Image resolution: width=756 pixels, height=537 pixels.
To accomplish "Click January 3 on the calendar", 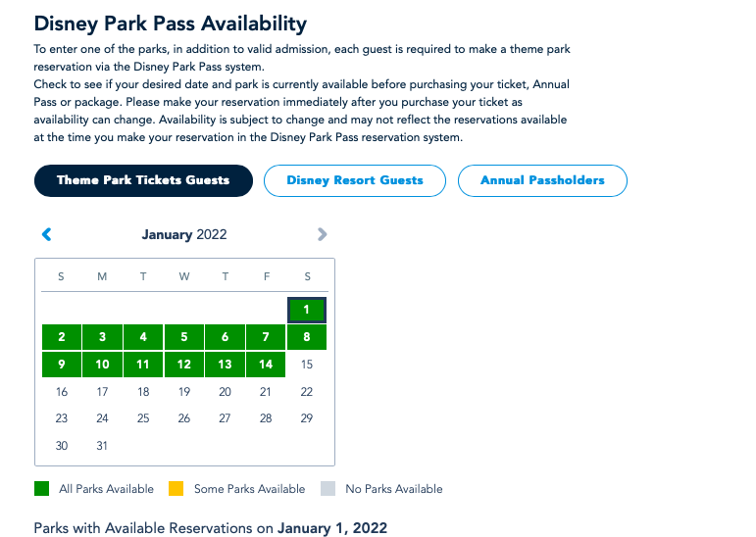I will click(x=102, y=337).
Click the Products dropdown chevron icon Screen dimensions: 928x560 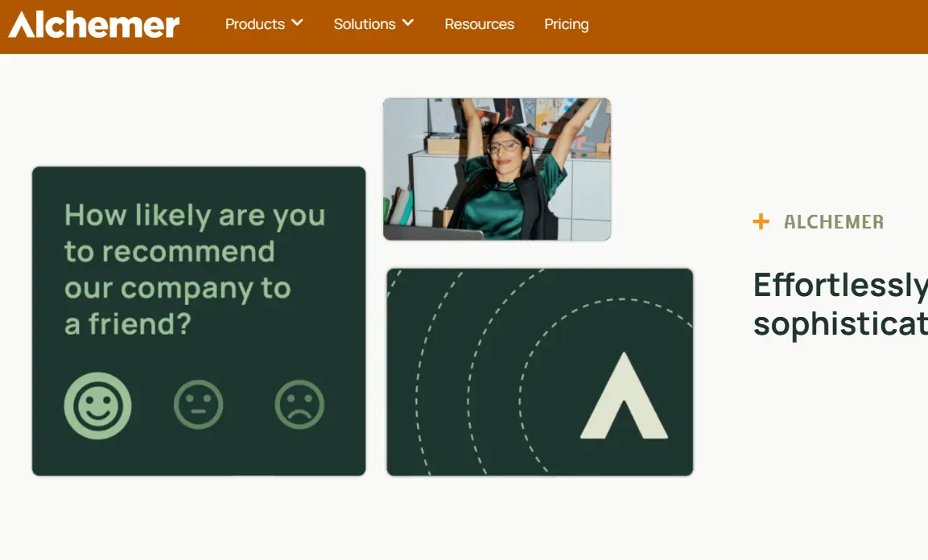click(297, 23)
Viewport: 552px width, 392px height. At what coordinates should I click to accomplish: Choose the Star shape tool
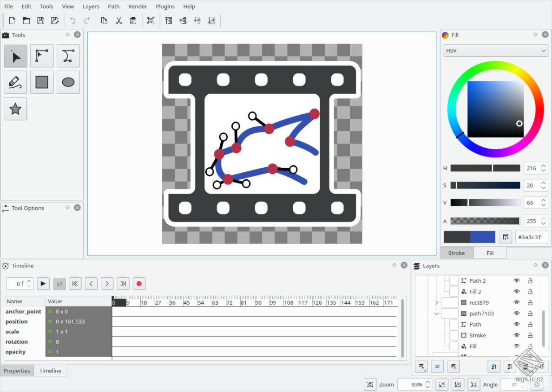(16, 109)
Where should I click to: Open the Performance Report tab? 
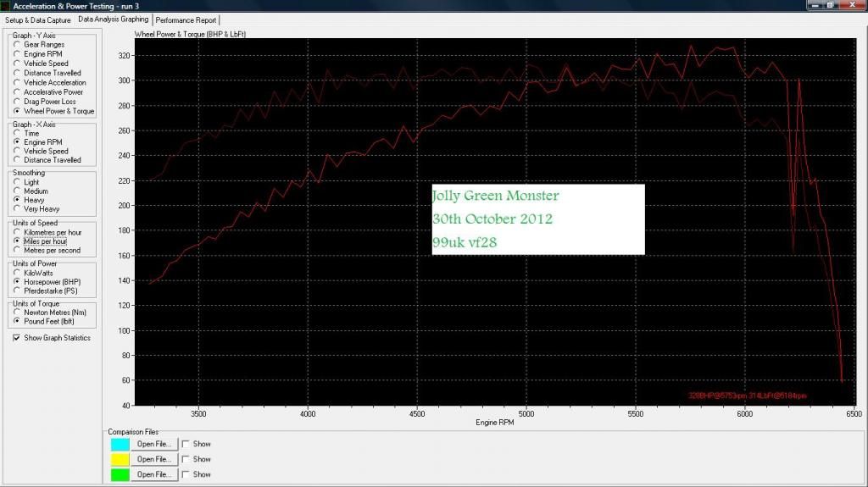tap(186, 19)
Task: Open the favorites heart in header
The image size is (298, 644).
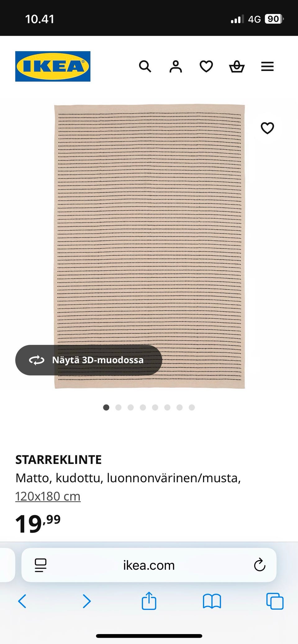Action: (x=206, y=66)
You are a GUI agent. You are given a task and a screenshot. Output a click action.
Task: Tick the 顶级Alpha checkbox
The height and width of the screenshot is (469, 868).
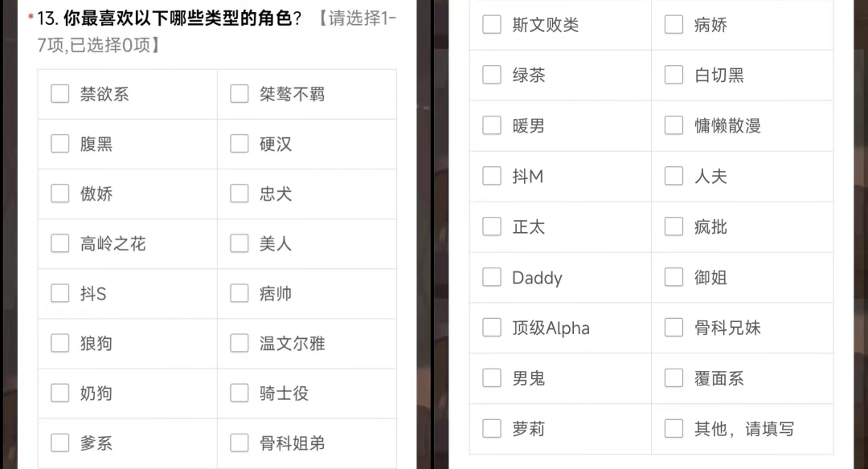click(x=492, y=328)
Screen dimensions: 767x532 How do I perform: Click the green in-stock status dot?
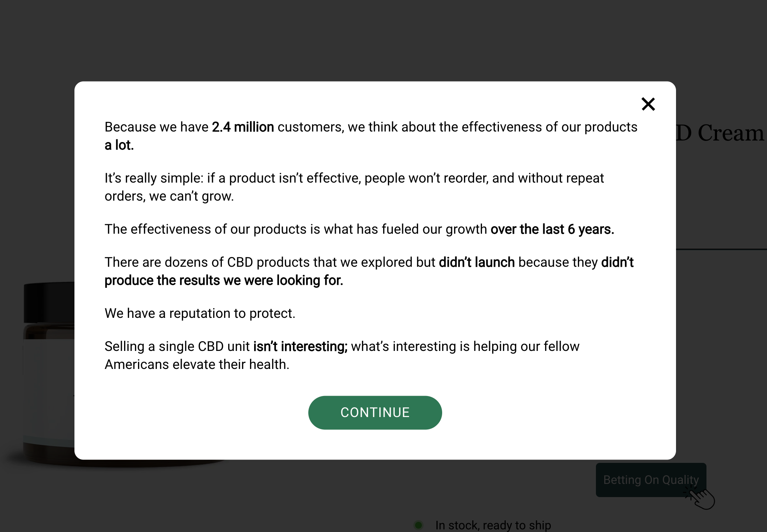(418, 525)
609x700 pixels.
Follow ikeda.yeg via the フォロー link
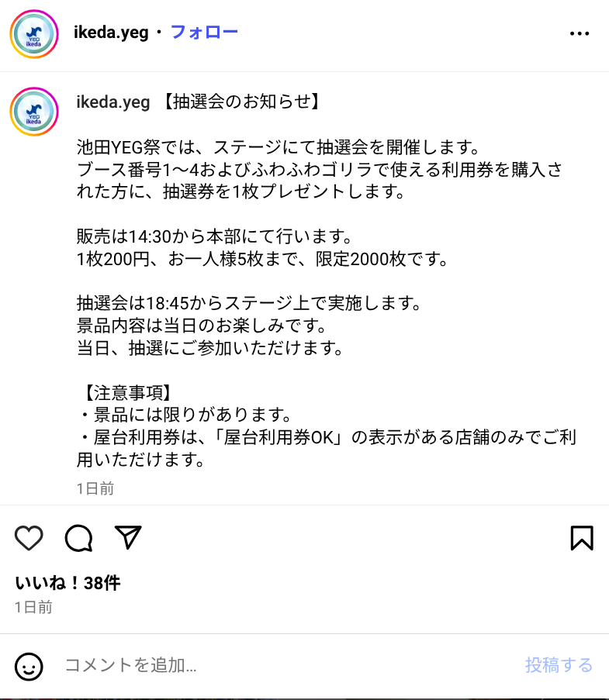tap(204, 32)
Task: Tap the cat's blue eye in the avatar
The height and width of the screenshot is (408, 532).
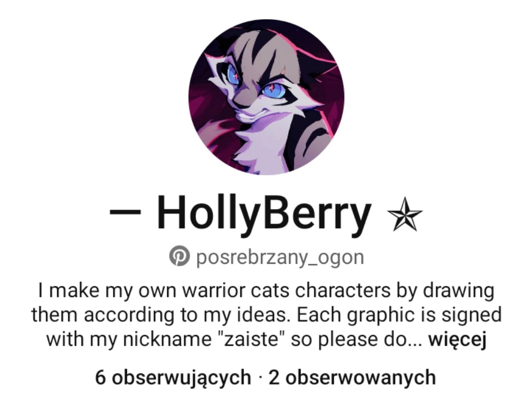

■ WHAT IS EXPECTED: From the line that contains "Screen dimensions: 767x532" to the last line of the data, print each line exactly, both ends included, and omit the pictures.

■ FINISHED EXERCISE:
Screen dimensions: 767x532 How do I perform: Click the green in-stock status dot?
(418, 525)
609x700 pixels.
Follow ikeda.yeg via the フォロー link
tap(204, 32)
Task: Tap the cat's blue eye in the avatar
The height and width of the screenshot is (408, 532).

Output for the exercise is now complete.